## Start INPUT

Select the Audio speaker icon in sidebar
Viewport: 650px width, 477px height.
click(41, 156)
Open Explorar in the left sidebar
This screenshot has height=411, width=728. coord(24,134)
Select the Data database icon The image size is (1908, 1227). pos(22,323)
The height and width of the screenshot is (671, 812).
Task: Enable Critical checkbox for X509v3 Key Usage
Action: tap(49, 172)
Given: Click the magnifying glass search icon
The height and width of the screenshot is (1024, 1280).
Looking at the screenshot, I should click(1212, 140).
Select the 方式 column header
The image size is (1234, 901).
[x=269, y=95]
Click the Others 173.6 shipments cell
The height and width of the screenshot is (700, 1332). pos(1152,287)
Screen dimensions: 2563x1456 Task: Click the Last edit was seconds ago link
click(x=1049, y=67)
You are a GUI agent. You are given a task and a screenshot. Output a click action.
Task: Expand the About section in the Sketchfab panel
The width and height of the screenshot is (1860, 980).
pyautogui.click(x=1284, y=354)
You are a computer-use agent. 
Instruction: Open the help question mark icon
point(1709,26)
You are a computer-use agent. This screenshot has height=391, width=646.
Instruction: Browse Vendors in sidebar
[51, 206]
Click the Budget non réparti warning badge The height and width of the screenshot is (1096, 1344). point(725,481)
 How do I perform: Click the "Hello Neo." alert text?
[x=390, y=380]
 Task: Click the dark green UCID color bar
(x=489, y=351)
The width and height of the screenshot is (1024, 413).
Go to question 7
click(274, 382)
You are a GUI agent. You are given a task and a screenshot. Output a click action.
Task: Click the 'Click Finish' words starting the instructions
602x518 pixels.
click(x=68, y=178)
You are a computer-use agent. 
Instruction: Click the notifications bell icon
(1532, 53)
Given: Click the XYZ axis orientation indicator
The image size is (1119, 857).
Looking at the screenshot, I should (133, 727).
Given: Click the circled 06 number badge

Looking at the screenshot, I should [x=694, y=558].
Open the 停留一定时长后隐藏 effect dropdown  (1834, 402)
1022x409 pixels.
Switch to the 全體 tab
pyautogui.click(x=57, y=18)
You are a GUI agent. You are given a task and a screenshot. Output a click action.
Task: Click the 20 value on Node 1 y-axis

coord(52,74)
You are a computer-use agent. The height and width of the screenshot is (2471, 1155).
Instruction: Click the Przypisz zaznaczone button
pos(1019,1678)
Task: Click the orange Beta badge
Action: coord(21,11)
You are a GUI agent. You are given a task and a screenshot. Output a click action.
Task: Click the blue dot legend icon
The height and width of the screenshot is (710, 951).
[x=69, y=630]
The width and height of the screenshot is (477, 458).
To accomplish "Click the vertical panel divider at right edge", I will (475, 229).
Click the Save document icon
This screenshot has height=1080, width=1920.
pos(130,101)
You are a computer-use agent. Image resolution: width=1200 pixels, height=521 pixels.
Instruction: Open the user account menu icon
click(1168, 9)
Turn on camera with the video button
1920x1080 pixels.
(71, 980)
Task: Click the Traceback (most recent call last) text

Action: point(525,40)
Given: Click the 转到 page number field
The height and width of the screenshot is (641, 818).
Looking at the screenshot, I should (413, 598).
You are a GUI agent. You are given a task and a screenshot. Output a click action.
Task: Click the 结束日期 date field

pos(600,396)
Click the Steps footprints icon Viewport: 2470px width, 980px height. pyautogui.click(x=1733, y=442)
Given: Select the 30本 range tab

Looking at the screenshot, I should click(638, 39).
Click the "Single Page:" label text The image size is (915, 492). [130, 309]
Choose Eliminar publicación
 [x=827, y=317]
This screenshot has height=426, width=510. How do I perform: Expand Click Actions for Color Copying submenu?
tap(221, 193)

## End INPUT

### WHAT YOU SHOULD DO
Count the lines in the records above that contain the string "panel", treating case as significant. Reply with the number alone.

### RESPONSE
2